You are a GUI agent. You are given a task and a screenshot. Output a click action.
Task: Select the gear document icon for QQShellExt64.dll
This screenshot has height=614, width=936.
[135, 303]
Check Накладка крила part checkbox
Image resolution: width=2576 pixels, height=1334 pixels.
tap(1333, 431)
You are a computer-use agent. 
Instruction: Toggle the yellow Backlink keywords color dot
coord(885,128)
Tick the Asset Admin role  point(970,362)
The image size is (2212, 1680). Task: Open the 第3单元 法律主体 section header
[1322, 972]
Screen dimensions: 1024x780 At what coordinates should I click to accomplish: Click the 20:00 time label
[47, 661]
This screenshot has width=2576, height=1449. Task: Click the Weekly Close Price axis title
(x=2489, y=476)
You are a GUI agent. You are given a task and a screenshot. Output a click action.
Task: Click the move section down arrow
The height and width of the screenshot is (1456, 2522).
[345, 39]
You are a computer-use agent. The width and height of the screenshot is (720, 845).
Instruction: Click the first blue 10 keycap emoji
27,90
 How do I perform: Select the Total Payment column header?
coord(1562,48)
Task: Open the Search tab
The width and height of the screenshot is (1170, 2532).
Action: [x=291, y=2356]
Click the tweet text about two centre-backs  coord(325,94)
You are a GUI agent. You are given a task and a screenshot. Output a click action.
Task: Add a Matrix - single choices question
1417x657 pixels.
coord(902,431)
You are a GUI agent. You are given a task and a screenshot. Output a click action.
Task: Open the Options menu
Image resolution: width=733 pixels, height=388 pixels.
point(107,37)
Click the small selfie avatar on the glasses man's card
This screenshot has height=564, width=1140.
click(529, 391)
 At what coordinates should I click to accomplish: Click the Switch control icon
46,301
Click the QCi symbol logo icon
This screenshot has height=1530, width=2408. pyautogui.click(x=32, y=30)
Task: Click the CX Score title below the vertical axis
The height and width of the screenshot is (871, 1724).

....................

TASK PROMPT
Rewrite the entries that open with the line containing "Screen dimensions: 1024x780" and close with the line containing "click(529, 391)", replacing "GUI agent" with "GUI assistant" and leaving everything else unchanged.

PROBLEM SOLUTION
Screen dimensions: 1024x780 At what coordinates should I click to accomplish: Click the 20:00 time label
[47, 661]
This screenshot has width=2576, height=1449. Task: Click the Weekly Close Price axis title
(x=2489, y=476)
You are a GUI assistant. You are given a task and a screenshot. Output a click action.
Task: Click the move section down arrow
The height and width of the screenshot is (1456, 2522).
[345, 39]
You are a computer-use agent. The width and height of the screenshot is (720, 845).
Instruction: Click the first blue 10 keycap emoji
27,90
 How do I perform: Select the Total Payment column header?
coord(1562,48)
Task: Open the Search tab
The width and height of the screenshot is (1170, 2532).
Action: [x=291, y=2356]
Click the tweet text about two centre-backs  coord(325,94)
You are a GUI assistant. You are given a task and a screenshot. Output a click action.
Task: Add a Matrix - single choices question
1417x657 pixels.
coord(902,431)
You are a GUI assistant. You are given a task and a screenshot. Output a click action.
Task: Open the Options menu
Image resolution: width=733 pixels, height=388 pixels.
point(107,37)
Click the small selfie avatar on the glasses man's card
This screenshot has height=564, width=1140.
click(529, 391)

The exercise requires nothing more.